How would my father be doing if he were alive and well today, if he hadn’t died at 59 of bowel cancer?
I think Dad might have adapted pretty well to the current culture. Several times, I saw him accommodate powerful changes in mores that happened around him in the 1970s.
A professional adaptation occurred in 1973, after he’d liquidated the advertising art firm he’d inherited from his father (and according to mom, “ran into the ground”). He became a traveling salesman for the Rochester Germicide Company, carrying with him a stiff company case holding samples of bathroom cleaners and insecticides.

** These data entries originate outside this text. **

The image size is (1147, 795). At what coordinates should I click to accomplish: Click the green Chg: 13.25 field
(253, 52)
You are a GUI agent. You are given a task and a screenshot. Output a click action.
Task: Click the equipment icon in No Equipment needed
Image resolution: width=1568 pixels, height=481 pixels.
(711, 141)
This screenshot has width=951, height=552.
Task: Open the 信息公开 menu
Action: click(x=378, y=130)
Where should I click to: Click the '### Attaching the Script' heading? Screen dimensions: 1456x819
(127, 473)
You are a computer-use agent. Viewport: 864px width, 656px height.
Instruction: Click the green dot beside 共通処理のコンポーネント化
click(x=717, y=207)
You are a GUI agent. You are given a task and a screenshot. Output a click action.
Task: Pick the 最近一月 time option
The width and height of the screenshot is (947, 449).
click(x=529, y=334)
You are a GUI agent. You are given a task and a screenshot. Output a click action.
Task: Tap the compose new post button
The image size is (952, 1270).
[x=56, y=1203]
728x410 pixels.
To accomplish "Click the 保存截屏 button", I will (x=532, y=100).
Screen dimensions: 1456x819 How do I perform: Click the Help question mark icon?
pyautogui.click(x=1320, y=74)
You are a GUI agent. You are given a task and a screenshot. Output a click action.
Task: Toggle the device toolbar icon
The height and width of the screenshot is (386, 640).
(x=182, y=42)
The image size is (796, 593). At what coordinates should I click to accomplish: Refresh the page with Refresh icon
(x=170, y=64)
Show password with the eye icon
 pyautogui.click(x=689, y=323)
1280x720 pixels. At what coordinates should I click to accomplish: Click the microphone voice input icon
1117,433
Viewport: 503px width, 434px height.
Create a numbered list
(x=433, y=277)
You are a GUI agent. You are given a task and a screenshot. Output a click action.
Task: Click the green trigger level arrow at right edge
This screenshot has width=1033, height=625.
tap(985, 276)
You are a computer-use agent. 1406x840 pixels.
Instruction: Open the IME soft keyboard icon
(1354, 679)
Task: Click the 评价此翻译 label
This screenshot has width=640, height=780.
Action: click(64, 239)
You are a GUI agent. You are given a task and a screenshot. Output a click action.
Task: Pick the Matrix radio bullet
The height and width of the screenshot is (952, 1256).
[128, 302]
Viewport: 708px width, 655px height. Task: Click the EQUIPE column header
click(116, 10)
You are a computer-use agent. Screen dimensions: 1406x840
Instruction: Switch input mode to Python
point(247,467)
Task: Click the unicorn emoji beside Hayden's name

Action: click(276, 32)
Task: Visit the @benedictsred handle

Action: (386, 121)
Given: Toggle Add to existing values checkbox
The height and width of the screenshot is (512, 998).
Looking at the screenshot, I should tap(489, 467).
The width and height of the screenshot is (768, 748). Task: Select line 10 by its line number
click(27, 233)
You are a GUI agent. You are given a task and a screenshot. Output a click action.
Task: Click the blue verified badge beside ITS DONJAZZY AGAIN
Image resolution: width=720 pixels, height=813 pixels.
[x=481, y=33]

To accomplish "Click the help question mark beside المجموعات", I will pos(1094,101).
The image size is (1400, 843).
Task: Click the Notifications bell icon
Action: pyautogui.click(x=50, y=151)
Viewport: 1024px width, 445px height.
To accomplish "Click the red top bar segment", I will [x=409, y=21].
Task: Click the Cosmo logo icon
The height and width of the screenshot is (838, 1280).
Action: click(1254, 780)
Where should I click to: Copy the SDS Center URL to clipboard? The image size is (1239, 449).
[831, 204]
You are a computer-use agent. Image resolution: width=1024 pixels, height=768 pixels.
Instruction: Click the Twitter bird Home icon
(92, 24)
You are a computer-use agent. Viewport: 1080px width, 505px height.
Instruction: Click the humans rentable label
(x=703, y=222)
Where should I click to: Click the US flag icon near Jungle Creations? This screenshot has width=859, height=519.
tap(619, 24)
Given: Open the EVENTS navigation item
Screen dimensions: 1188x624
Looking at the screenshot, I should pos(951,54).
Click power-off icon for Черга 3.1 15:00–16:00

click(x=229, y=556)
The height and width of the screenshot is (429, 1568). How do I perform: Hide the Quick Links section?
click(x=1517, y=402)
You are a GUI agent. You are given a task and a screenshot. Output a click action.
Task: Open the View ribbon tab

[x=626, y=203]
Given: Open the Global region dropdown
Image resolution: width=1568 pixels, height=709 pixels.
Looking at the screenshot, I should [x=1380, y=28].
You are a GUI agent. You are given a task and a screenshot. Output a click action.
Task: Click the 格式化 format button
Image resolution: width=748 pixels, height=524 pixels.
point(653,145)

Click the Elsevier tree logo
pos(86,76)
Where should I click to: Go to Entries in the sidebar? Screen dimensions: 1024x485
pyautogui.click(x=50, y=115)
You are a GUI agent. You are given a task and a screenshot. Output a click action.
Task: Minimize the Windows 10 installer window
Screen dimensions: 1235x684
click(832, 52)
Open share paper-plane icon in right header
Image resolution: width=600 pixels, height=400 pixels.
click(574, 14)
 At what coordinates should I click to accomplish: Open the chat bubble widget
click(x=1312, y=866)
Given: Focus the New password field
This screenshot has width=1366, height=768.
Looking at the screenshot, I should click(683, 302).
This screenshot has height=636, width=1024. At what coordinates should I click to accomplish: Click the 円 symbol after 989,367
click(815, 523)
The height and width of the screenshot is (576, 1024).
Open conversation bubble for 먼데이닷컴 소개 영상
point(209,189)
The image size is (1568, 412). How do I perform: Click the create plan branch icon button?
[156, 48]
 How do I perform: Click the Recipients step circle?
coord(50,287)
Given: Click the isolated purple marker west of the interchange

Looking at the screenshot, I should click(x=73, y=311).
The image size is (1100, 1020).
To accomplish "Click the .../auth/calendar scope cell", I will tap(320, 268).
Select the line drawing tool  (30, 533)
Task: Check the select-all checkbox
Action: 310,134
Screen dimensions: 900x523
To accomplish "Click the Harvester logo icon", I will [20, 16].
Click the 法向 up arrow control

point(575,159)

This step down in employment was accompanied by two huge changes in his personal life, seismic alterations which, however unhealthily, he endured. One was his wife, my mother finding sobriety through a rehab program at Lutheran General Hospital. Dad had supported mom as she began her 12 Step journey, even leading an Al-anon group for families dealing with alcoholics. Then a year or so after joining AA, mom decided to divorce dad and take up with Mike, a recovering addict whom she’d met in the program.
Dad adjusted to these shocks and carried on for a couple more years, and when my sister Sarah was a high school sophomore and I a junior he sold our house on South Scoville and moved to a townhome in Oakbrook Terrace.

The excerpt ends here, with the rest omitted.